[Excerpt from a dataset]

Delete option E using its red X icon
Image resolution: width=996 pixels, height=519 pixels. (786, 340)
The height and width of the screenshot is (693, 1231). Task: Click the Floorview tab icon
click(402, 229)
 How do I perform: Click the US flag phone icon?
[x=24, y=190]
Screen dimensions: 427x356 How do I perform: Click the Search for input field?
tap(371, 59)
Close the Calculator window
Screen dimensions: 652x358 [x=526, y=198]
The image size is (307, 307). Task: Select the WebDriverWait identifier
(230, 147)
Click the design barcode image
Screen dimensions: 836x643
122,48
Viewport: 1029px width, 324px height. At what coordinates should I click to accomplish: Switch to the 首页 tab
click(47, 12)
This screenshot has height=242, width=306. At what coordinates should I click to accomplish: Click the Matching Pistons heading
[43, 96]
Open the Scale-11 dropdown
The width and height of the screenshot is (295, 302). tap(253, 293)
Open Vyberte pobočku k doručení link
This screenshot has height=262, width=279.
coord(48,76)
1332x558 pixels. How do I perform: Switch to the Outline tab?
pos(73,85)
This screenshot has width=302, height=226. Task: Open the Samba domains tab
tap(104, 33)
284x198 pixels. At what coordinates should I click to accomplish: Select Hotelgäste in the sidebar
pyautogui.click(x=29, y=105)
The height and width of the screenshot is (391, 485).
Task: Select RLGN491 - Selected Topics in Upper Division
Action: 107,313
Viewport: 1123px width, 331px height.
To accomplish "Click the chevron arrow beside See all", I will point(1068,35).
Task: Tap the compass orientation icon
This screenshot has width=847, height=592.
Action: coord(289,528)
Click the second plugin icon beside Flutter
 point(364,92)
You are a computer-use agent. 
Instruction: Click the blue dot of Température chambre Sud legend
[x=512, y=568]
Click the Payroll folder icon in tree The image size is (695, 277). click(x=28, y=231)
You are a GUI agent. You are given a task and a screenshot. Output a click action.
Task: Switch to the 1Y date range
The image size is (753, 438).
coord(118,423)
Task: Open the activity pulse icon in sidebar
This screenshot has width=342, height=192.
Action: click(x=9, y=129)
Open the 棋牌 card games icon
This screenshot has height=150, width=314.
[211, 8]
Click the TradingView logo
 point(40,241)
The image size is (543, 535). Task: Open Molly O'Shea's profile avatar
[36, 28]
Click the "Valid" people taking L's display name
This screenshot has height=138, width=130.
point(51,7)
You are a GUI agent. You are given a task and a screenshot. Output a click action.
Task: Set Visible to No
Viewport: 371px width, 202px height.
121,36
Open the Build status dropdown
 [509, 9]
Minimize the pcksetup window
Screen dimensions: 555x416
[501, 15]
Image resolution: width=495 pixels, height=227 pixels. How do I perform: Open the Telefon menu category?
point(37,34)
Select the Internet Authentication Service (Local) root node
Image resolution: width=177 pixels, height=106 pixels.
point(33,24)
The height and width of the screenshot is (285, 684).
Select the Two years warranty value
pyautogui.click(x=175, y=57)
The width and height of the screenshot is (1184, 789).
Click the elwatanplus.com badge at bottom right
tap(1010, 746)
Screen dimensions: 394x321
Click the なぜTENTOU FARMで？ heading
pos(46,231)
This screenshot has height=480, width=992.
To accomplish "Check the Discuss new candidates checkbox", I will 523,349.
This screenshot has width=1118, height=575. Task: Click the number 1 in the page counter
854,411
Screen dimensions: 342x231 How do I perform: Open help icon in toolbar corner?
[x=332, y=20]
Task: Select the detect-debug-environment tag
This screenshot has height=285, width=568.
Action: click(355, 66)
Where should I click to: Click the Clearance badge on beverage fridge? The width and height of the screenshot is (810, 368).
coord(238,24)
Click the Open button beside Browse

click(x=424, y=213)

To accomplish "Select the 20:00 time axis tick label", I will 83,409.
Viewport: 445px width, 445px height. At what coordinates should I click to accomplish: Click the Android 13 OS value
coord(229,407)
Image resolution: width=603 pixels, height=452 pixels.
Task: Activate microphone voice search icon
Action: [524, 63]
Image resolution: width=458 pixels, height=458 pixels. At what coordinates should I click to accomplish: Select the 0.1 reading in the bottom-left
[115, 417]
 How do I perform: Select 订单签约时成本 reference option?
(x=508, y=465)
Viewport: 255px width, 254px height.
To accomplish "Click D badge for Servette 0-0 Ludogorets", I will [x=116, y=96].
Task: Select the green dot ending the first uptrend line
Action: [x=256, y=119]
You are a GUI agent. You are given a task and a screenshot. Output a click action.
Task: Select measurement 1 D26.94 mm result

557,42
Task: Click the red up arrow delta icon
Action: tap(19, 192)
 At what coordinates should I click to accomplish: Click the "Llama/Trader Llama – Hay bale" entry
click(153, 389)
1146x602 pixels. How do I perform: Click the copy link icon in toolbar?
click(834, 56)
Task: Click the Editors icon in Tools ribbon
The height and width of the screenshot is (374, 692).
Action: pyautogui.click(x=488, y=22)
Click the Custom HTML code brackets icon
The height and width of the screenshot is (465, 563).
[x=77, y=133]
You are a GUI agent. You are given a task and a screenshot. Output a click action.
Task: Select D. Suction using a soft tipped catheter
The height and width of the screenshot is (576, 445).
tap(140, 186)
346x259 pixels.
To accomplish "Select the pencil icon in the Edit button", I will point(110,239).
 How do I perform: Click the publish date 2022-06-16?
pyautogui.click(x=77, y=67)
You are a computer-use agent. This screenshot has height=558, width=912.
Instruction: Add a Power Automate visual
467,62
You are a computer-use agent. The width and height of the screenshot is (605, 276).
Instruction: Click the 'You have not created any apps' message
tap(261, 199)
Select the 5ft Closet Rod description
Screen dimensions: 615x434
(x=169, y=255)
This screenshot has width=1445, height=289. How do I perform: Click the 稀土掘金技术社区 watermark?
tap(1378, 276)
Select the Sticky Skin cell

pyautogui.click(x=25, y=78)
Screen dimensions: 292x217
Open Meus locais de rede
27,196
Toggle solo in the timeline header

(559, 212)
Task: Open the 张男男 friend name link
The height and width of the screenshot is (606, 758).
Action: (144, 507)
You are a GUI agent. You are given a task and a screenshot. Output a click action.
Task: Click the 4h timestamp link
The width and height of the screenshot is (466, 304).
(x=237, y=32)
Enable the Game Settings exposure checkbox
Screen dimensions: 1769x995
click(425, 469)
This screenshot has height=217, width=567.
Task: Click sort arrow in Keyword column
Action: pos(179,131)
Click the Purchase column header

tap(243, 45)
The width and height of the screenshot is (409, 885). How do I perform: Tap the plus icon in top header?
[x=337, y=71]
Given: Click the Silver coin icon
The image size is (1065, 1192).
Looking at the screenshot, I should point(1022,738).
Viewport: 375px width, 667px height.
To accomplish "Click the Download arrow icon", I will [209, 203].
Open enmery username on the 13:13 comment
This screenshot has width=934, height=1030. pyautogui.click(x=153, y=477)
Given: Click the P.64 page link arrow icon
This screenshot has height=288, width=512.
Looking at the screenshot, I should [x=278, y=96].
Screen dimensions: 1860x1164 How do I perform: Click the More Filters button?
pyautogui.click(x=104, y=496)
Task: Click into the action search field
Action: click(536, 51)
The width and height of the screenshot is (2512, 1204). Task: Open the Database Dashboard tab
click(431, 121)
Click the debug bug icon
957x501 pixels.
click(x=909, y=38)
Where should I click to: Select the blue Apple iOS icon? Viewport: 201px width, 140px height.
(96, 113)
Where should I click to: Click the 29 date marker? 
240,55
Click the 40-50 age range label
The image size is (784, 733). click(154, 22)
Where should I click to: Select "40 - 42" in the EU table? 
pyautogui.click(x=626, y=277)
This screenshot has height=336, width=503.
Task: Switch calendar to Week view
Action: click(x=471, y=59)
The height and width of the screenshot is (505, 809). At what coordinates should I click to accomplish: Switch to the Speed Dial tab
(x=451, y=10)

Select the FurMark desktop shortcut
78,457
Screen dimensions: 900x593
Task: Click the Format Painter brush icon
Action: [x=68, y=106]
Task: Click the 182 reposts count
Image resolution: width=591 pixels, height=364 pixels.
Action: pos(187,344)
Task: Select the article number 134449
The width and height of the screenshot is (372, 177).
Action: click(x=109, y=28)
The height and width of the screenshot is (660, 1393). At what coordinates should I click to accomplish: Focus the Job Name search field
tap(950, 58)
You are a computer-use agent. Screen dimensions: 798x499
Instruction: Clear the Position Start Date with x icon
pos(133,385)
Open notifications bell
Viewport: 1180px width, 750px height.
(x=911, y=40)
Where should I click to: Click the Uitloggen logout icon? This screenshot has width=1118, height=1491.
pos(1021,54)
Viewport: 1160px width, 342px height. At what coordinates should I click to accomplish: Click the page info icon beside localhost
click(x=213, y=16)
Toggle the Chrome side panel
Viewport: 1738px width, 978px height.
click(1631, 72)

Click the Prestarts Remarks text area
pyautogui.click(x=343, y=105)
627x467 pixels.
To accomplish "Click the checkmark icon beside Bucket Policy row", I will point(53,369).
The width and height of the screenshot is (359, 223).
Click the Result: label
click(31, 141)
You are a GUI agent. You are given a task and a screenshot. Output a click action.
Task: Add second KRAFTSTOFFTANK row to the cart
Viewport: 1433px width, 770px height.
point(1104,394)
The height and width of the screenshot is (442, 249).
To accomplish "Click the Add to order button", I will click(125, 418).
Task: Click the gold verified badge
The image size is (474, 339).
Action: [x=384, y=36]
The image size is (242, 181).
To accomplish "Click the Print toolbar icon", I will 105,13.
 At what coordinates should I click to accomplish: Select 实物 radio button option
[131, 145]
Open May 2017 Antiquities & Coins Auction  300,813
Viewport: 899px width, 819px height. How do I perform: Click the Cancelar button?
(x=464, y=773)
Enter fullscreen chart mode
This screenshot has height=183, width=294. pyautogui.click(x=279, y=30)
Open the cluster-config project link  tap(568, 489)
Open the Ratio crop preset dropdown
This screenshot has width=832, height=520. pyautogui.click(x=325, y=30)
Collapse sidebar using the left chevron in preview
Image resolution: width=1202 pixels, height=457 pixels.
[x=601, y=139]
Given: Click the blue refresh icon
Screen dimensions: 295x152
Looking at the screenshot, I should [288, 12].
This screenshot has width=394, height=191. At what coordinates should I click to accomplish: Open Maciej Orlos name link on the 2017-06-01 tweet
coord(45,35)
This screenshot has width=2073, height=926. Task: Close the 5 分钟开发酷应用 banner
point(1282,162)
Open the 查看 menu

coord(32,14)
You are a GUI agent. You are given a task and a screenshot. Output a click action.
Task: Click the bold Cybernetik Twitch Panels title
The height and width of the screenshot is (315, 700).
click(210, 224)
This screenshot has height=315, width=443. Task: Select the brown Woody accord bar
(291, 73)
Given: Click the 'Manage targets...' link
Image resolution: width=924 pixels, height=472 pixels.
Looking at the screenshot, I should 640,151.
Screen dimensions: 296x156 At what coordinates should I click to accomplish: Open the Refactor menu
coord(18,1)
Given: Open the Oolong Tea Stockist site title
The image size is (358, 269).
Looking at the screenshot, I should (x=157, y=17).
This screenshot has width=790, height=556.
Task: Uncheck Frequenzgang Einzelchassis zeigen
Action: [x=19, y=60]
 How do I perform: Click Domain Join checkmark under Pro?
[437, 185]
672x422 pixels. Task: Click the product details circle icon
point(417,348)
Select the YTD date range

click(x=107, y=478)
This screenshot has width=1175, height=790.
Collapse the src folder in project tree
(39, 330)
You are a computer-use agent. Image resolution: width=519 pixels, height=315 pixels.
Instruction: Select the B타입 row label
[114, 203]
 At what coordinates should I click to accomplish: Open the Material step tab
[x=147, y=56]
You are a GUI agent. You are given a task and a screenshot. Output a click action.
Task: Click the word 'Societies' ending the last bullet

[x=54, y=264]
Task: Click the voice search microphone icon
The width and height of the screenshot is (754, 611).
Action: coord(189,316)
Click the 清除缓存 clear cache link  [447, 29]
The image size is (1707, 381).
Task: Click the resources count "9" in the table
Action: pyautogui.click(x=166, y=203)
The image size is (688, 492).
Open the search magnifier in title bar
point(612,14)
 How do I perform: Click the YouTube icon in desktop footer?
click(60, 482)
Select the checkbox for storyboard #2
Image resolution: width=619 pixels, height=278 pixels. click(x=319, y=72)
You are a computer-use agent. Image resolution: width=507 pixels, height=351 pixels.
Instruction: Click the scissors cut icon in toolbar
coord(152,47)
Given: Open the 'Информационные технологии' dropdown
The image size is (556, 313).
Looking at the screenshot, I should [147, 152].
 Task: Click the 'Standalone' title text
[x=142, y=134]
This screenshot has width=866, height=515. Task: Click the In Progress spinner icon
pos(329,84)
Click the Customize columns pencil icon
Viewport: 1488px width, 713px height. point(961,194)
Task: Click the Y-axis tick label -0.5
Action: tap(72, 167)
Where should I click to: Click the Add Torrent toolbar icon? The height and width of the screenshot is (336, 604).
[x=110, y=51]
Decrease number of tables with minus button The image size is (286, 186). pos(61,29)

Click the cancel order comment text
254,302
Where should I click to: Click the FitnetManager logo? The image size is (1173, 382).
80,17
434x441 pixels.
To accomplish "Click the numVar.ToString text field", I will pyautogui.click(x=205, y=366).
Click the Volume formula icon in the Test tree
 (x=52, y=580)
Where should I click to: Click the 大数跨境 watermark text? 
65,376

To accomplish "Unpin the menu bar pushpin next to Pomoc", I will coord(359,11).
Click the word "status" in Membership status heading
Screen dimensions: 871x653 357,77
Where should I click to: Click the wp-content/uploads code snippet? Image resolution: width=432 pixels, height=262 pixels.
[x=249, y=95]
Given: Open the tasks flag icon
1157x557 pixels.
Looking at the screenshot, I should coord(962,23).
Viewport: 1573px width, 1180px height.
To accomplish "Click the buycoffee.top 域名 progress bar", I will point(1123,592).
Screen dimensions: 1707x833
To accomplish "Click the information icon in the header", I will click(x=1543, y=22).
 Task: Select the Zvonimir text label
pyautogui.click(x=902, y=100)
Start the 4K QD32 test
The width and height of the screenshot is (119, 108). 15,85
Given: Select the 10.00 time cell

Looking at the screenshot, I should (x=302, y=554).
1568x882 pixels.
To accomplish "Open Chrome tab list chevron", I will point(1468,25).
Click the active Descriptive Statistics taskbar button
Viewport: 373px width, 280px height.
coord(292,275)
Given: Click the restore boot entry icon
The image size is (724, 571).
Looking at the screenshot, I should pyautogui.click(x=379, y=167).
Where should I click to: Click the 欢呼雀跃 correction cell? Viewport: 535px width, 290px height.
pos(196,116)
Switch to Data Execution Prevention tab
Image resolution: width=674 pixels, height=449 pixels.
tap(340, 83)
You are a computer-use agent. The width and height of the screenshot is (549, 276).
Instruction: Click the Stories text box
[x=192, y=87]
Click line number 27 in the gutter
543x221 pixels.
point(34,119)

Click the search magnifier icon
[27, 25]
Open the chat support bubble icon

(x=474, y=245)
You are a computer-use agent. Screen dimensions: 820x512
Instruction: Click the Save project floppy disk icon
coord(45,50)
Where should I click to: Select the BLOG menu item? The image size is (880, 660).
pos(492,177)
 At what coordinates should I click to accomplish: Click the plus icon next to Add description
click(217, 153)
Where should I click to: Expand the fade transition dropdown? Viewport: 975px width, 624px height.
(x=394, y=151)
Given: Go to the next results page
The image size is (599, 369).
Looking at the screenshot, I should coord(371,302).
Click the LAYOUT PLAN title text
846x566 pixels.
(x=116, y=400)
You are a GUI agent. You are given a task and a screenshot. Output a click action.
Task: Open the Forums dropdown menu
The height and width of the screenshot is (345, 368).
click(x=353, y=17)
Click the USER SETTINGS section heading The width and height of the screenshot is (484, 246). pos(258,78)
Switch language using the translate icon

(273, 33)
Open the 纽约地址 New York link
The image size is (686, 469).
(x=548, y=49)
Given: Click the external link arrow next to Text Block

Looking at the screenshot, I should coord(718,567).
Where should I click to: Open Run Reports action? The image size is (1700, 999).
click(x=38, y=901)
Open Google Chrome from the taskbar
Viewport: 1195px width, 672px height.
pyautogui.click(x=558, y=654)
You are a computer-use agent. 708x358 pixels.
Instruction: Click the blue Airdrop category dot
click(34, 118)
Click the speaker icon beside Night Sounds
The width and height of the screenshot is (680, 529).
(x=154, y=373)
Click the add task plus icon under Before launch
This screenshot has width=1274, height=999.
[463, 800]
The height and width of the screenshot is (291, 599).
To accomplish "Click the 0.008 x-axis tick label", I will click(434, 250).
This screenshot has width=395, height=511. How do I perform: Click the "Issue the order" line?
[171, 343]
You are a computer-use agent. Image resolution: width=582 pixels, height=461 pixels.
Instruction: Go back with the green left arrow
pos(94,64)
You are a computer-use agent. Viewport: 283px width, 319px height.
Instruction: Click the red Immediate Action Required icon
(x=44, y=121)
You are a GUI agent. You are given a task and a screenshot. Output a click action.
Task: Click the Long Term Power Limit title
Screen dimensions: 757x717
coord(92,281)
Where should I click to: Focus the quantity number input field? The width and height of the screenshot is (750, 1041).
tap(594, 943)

> **What the task requires**
Retype the listing word for word, from its first line up to and including the line that contains "coord(48,76)".

> **Solution to the problem**
Delete option E using its red X icon
Image resolution: width=996 pixels, height=519 pixels. (786, 340)
The height and width of the screenshot is (693, 1231). Task: Click the Floorview tab icon
click(402, 229)
 How do I perform: Click the US flag phone icon?
[x=24, y=190]
Screen dimensions: 427x356 How do I perform: Click the Search for input field?
tap(371, 59)
Close the Calculator window
Screen dimensions: 652x358 [x=526, y=198]
The image size is (307, 307). Task: Select the WebDriverWait identifier
(230, 147)
Click the design barcode image
Screen dimensions: 836x643
122,48
Viewport: 1029px width, 324px height. At what coordinates should I click to accomplish: Switch to the 首页 tab
click(47, 12)
This screenshot has height=242, width=306. At what coordinates should I click to accomplish: Click the Matching Pistons heading
[43, 96]
Open the Scale-11 dropdown
The width and height of the screenshot is (295, 302). tap(253, 293)
Open Vyberte pobočku k doručení link
This screenshot has height=262, width=279.
coord(48,76)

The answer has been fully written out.